There is increasing recognition that this complex lethal disease has several causes (connective tissue disease, congenital heart disease, liver disease, HIV, etc.) and this was highlighted by the updated data point clinical classification from 2008. What is also clear is the fact that not all forms of PAH can be suitable for treatment. Further, inappropriate treatment can make the patient worse and even lead to premature death.

Internationally, care for this rare relentlessly fatal condition is provided at specialised units who have the requisite skill mix and experience to manage this condition. The Pulmonary Hypertension Service at the Narayana Hrudayalaya Group of Institutions will be the first dedicated specialised unit in the management of pulmonary arterial hypertension within the state of Karnataka and possibly India.

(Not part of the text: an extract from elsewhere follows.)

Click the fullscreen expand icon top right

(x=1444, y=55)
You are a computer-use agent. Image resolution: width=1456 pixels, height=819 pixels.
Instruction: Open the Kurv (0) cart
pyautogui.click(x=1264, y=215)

The Echocardiogram (if done systematically by a trained personnel) remains the best simple test to screen for this rare condition. At this new centre, the first priority in newly diagnosed patients will be to assess the extent of the damage done to the pulmonary blood vessel and heart by doing a right heart catheterisation. This procedure which is performed by introducing a small catheter through the large blood vessel in the neck allows him to accurately measure the pressure within these large blood vessels and provides valuable information on the function of the heart. This procedure is often followed by testing the ability of the blood vessels to dilate in response to a inhaled drug called nitric oxide which helps him assess the ability of the blood vessel to open up in response to vasodilator drug (drugs which help dilate the narrowed pulmonary artery blood vessel). This helps identify a small group of patients (around 20 percent) who would respond very well to simple treatments called Calcium Channel Blockers. The assessment process which is carried out as an inpatient is far more detailed and includes other tests to measure the patients exercise capacity, heart function from Echocardiogram, lung function, CT/ MR scans amongst others. The key focus remains to accurately assess the cause and extent of the disease process so that appropriate treatments may be provided when necessary with arrangements for periodic follow up.

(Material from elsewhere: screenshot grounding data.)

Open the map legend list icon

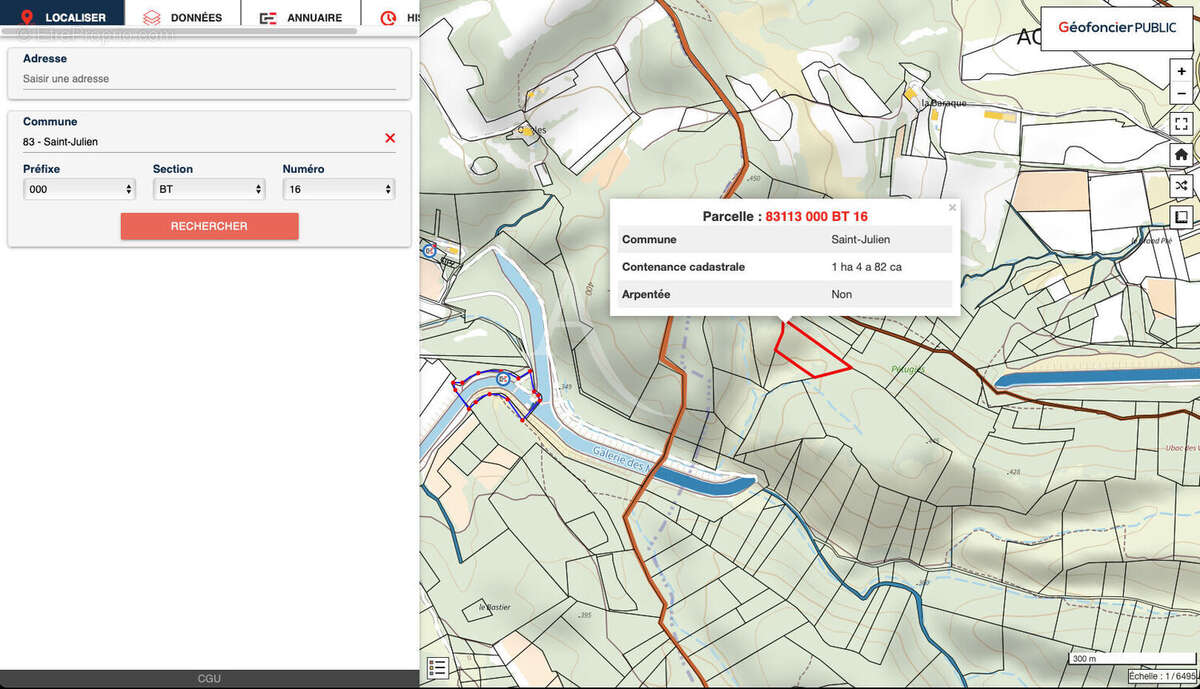point(437,668)
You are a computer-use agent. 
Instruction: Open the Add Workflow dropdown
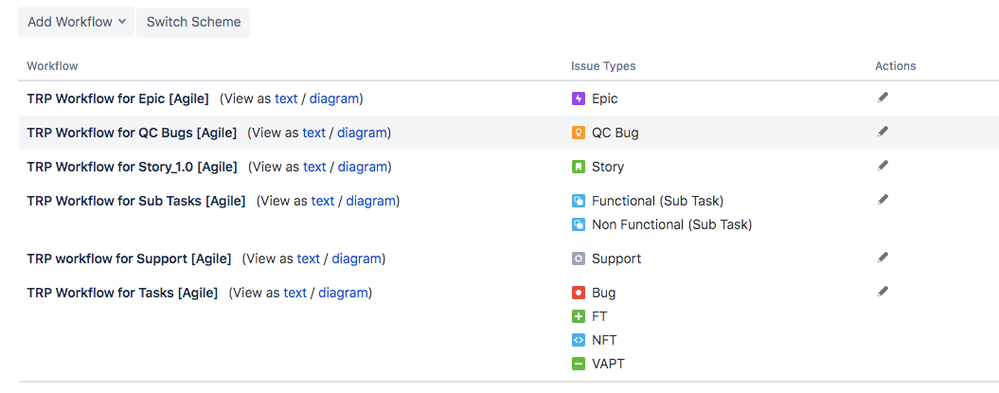pyautogui.click(x=76, y=22)
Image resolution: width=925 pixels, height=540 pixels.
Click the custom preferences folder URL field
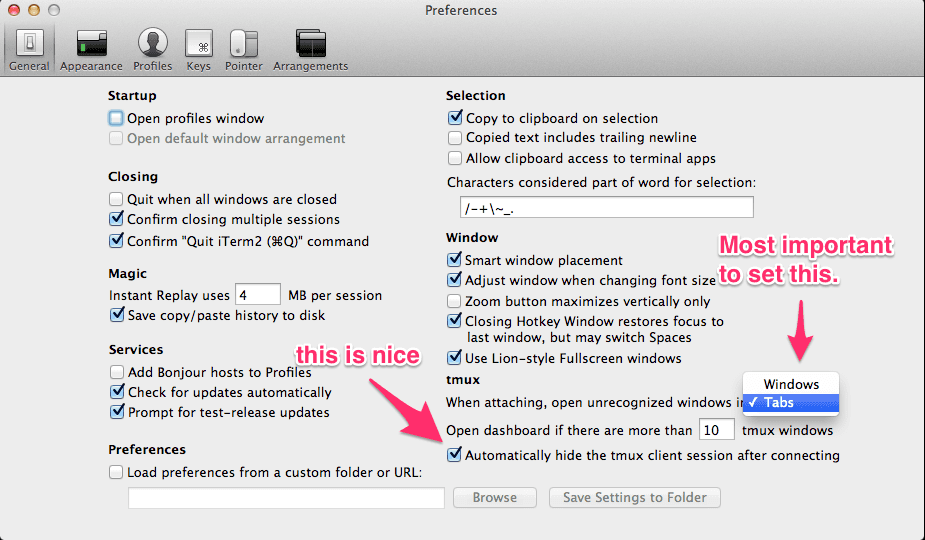click(286, 497)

There is increasing recognition of Chronic Pulmonary Embolism (a disease caused by the presence of recurrent/persistent blood clots within these large blood vessels within the lung) which if left untreated can lead to critical reduction in the blood flow to the right heart, increasing the pressure within the pulmonary blood vessels eventually causing the right heart to struggle to pump the blood forward into the left side of the heart and over time causes heart failure and death. This condition which is known as chronic thromboembolic pulmonary hypertension (CTEPH) if recognised early can benefit from surgery to remove these organised blood clots by a procedure called Pulmonary Thrombo- Endarterectomy (PTE). This surgery is a life-changer for a majority of patients with CTEPH, and therefore, the gold standard when it comes to treatment if the patient is assessed properly. Dr Devi Shetty and his colleagues are the surgical experts in this critical procedure and have already performed more than 400 such procedures successfully at Narayana Hrudayalaya.

Care for this rare relentlessly fatal condition is provided at specialised units who have the requisite skill mix and experience to manage this condition. The Echocardiogram remains the best simple test to screen for this rare condition

In general, while patients may never be able to achieve the same levels of exercise when compared to their pre disease fitness levels, we have certainly seen a lot of patients who were previously bed bound now able to walk with a phenomenal increase in their overall quality of life and a new perspective on life on treatment. Current advances do mean that we can control the disease a bit better, but as yet we cant cure them. On the bright side, there are exciting research programmes internationally which we would soon hope to contribute to which may bring the prospect of cure closer to reality in years to come and yes there is a glimmer of light at the end of this tunnel.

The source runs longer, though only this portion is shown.